## MATERIAL PROVIDED
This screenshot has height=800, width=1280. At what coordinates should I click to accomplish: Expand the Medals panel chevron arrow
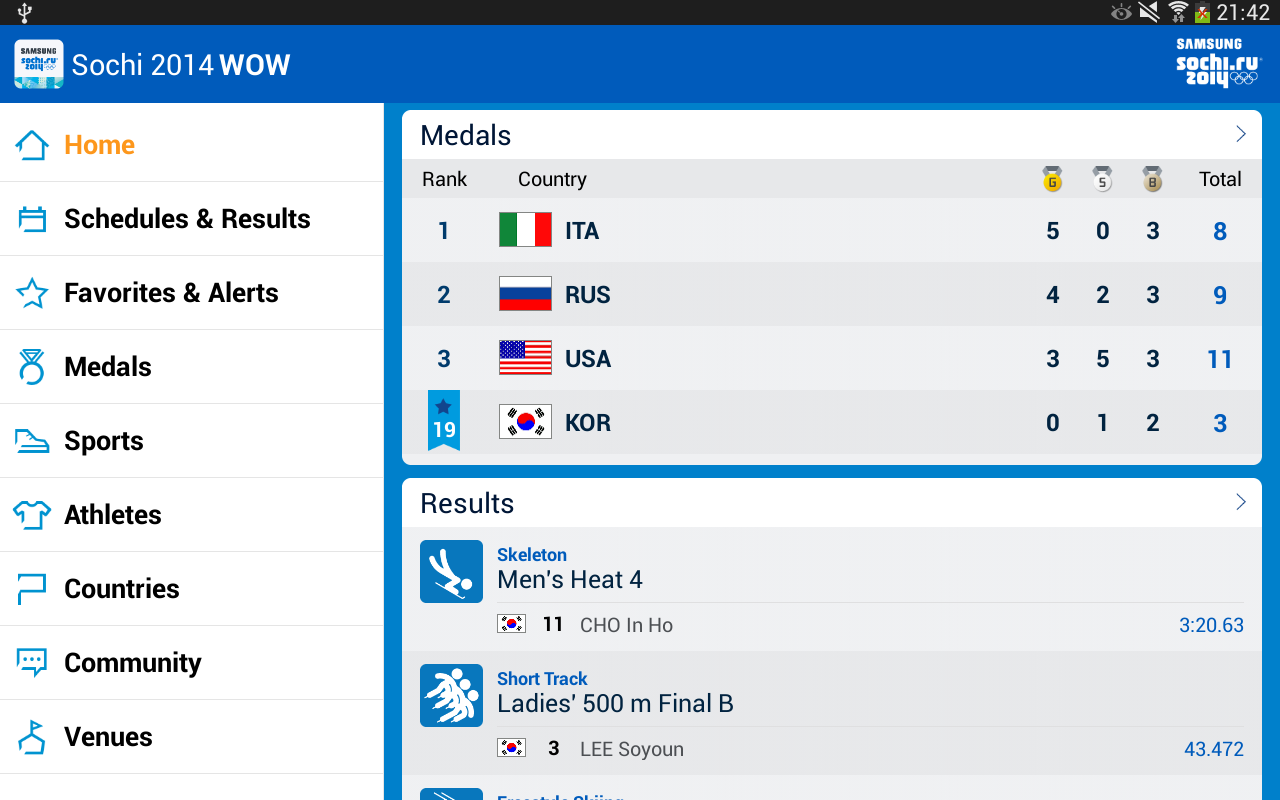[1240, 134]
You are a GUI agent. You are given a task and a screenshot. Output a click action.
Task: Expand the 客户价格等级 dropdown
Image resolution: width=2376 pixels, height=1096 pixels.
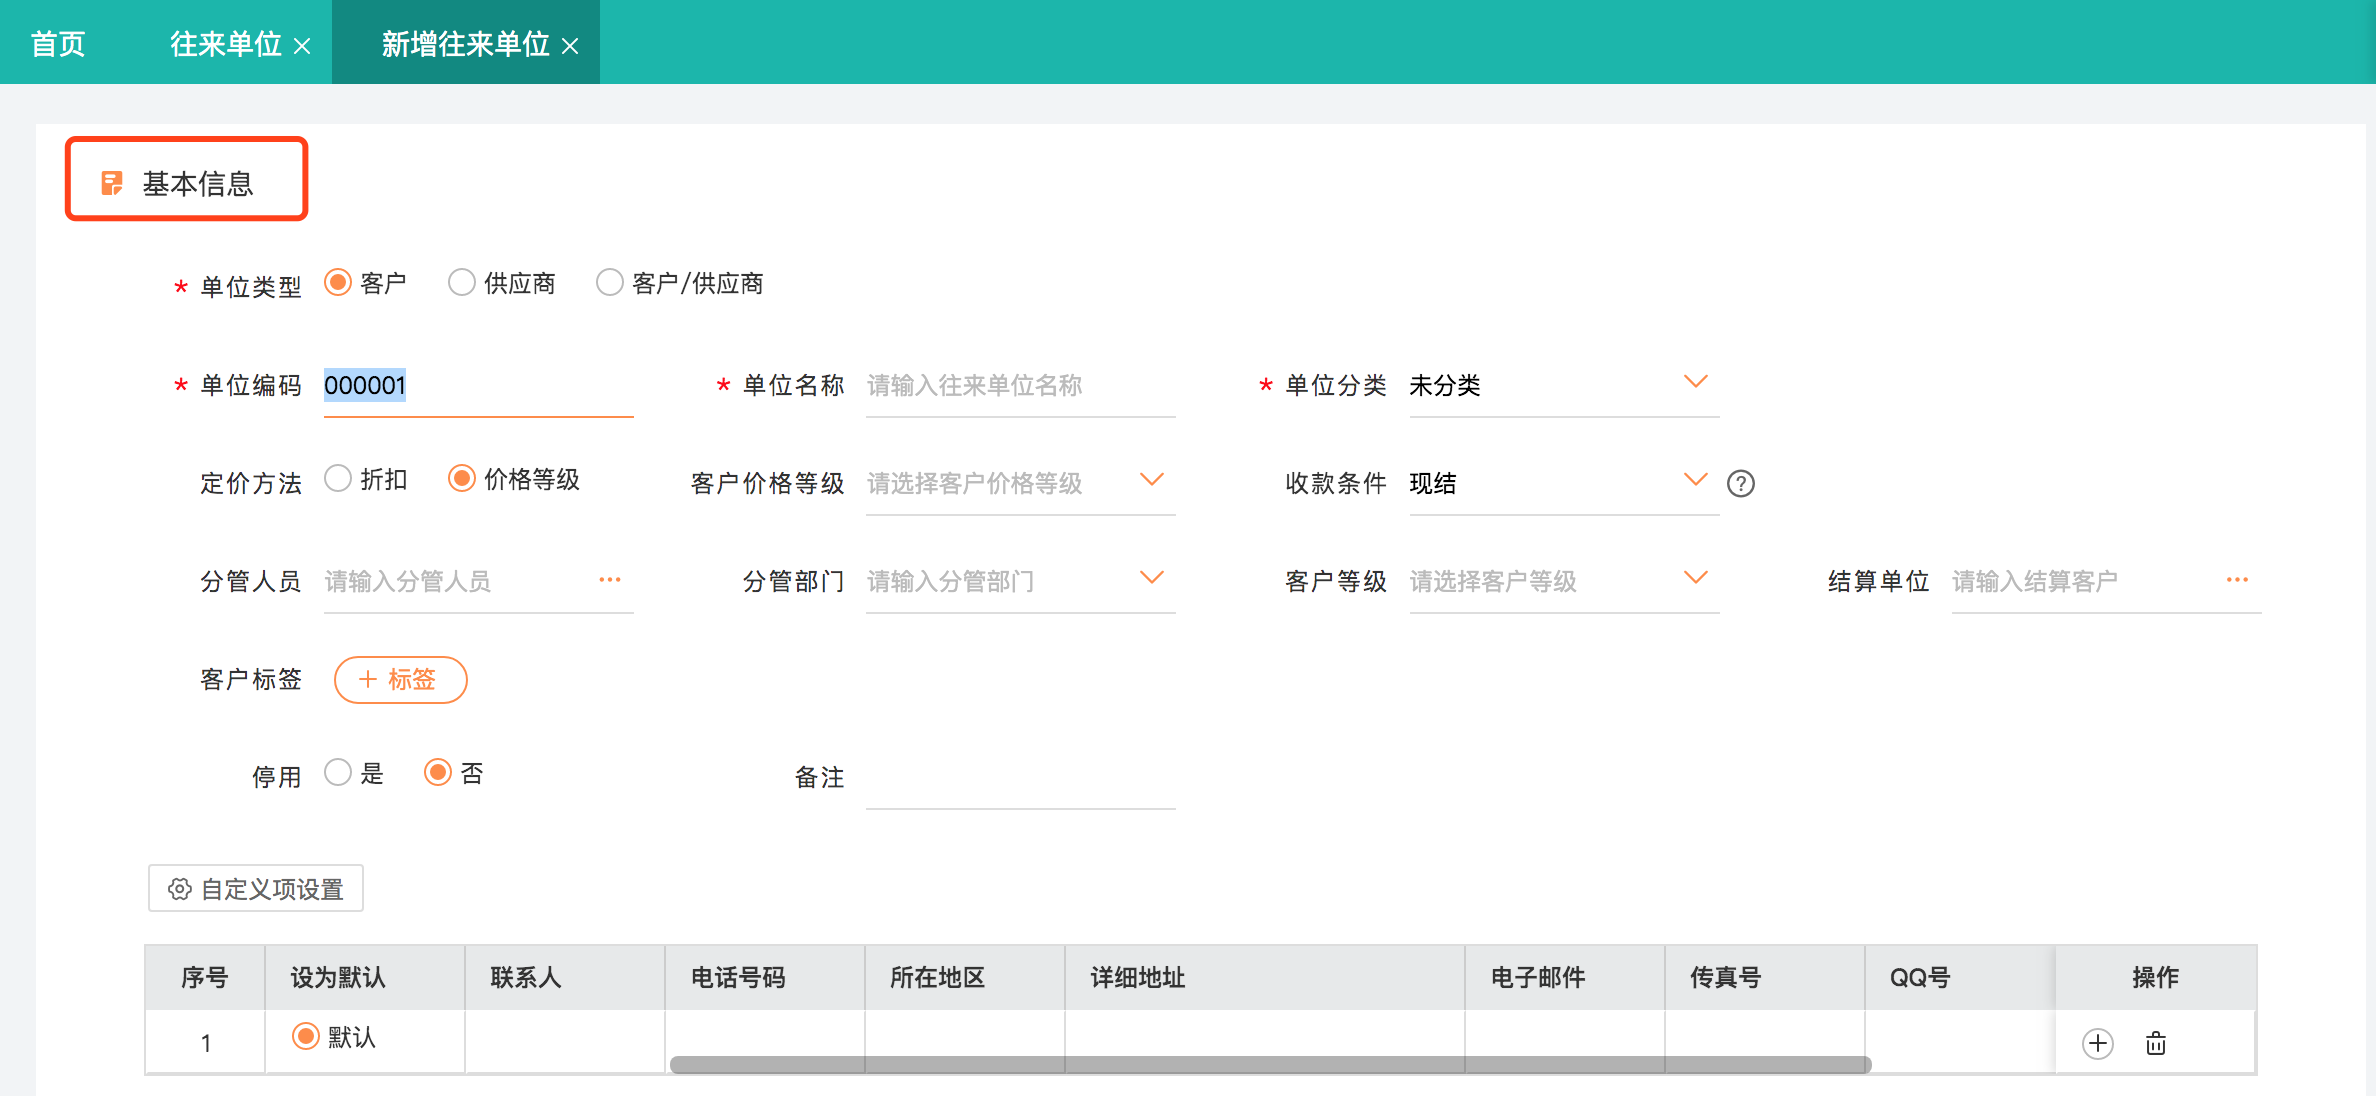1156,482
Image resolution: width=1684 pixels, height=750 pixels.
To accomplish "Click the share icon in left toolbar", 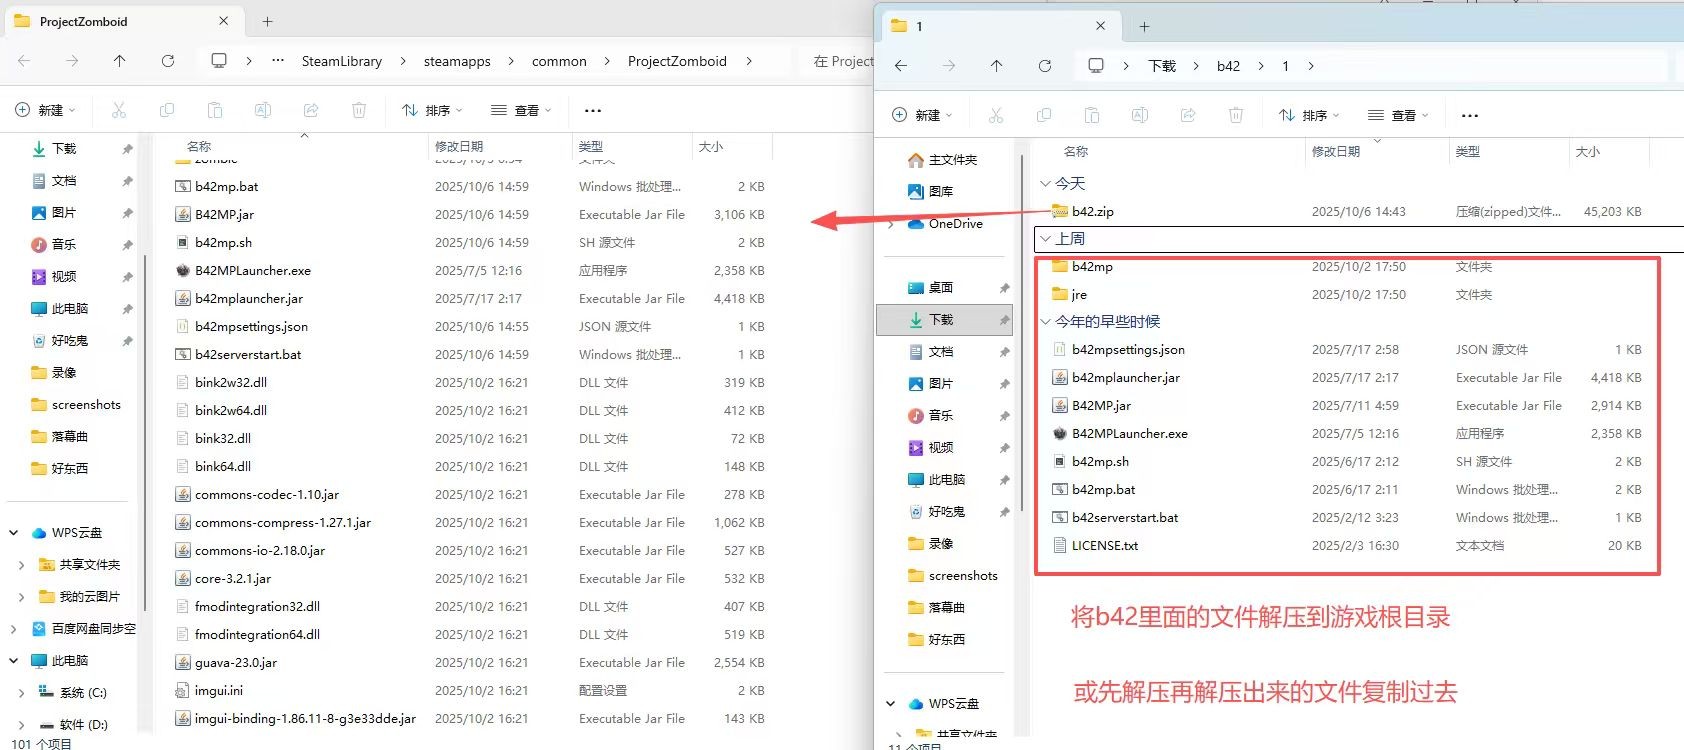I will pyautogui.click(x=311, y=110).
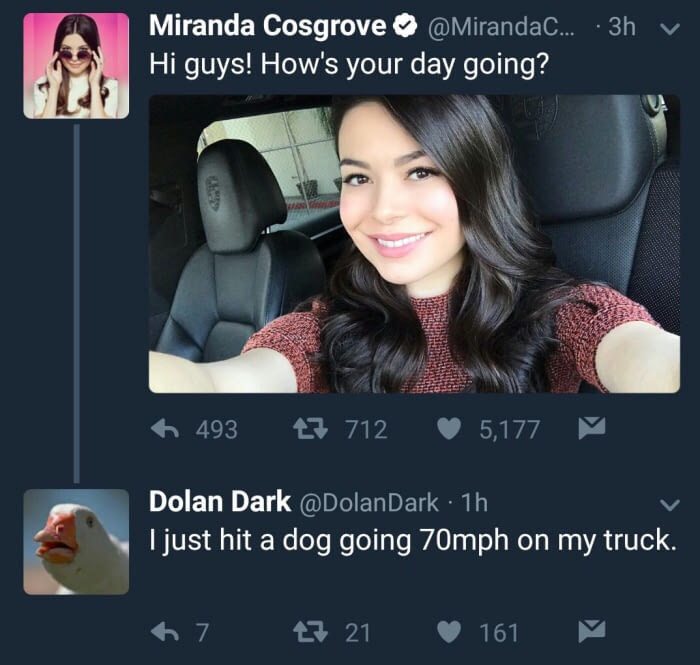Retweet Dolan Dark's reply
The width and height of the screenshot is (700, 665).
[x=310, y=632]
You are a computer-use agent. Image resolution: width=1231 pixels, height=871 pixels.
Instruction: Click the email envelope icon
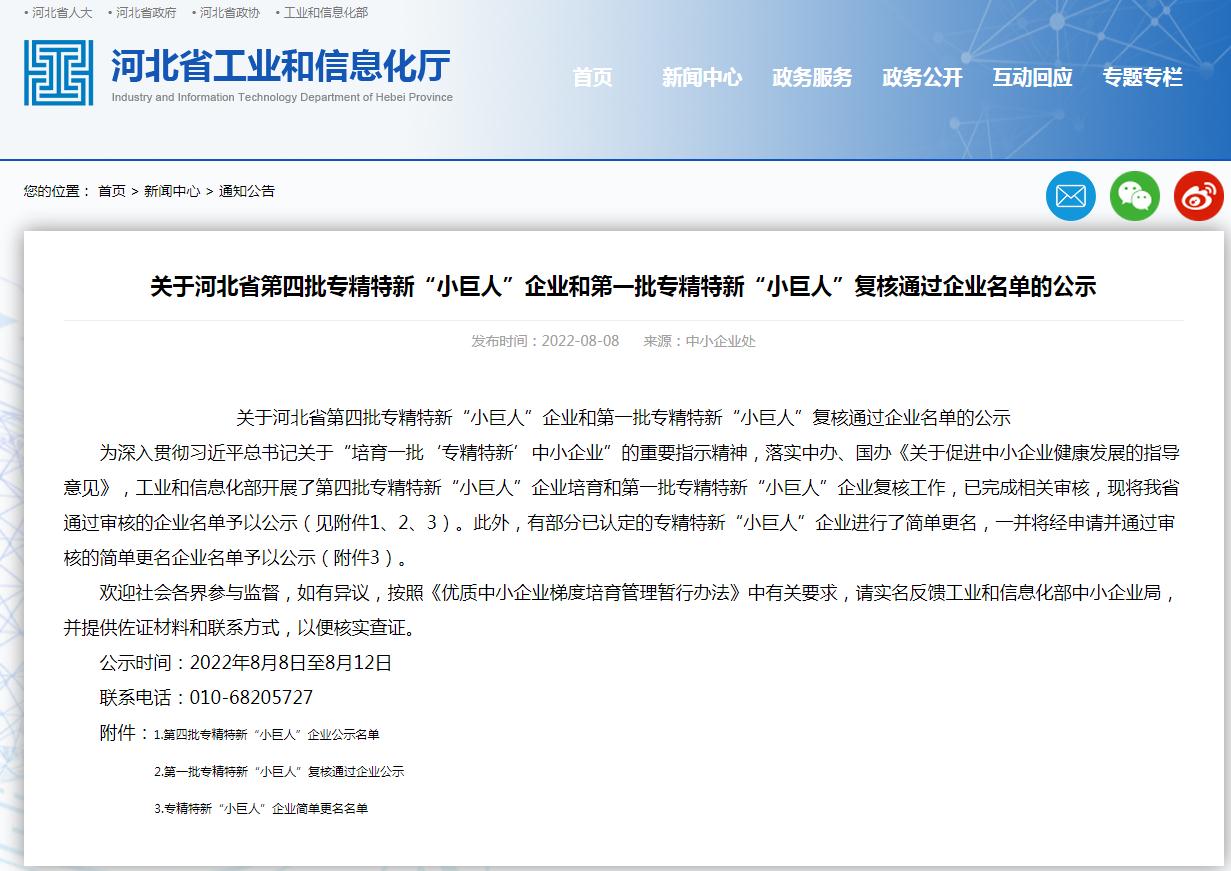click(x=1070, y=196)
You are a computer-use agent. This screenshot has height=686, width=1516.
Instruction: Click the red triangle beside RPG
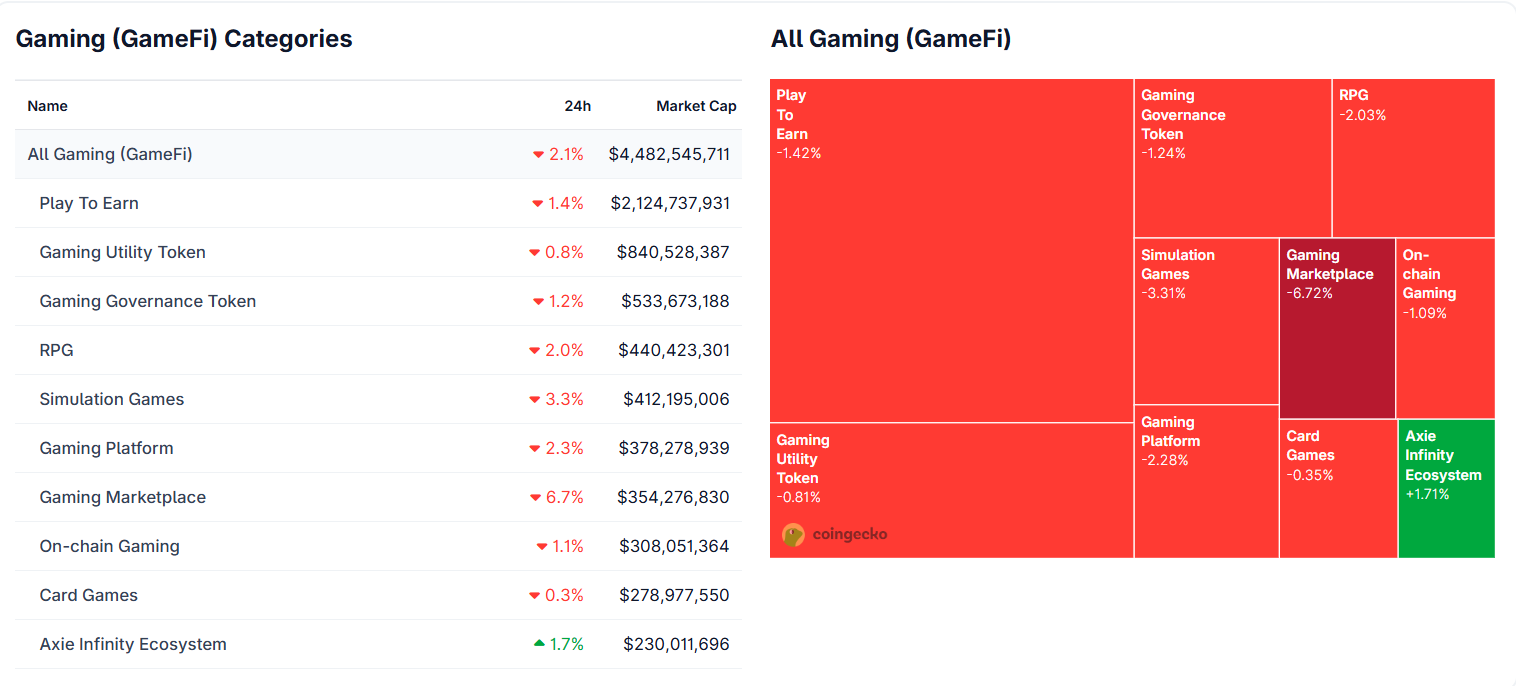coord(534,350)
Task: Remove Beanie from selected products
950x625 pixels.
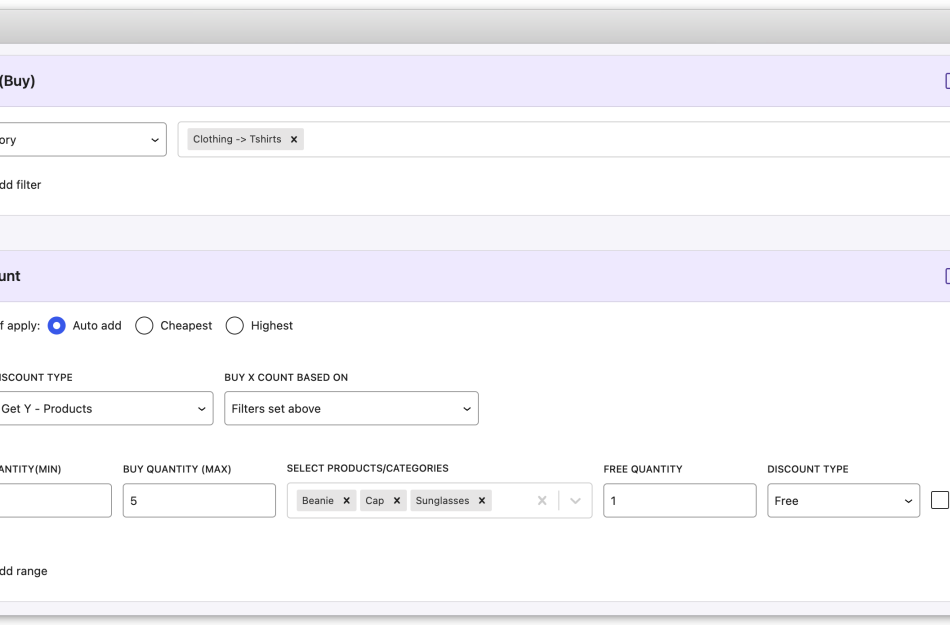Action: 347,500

## SET EXERCISE
List every line in the records above that contains the word "Instruction".

## SOLUTION FOR THIS PROBLEM
Instruction: Click the email envelope icon
Instruction: Click the red triangle beside RPG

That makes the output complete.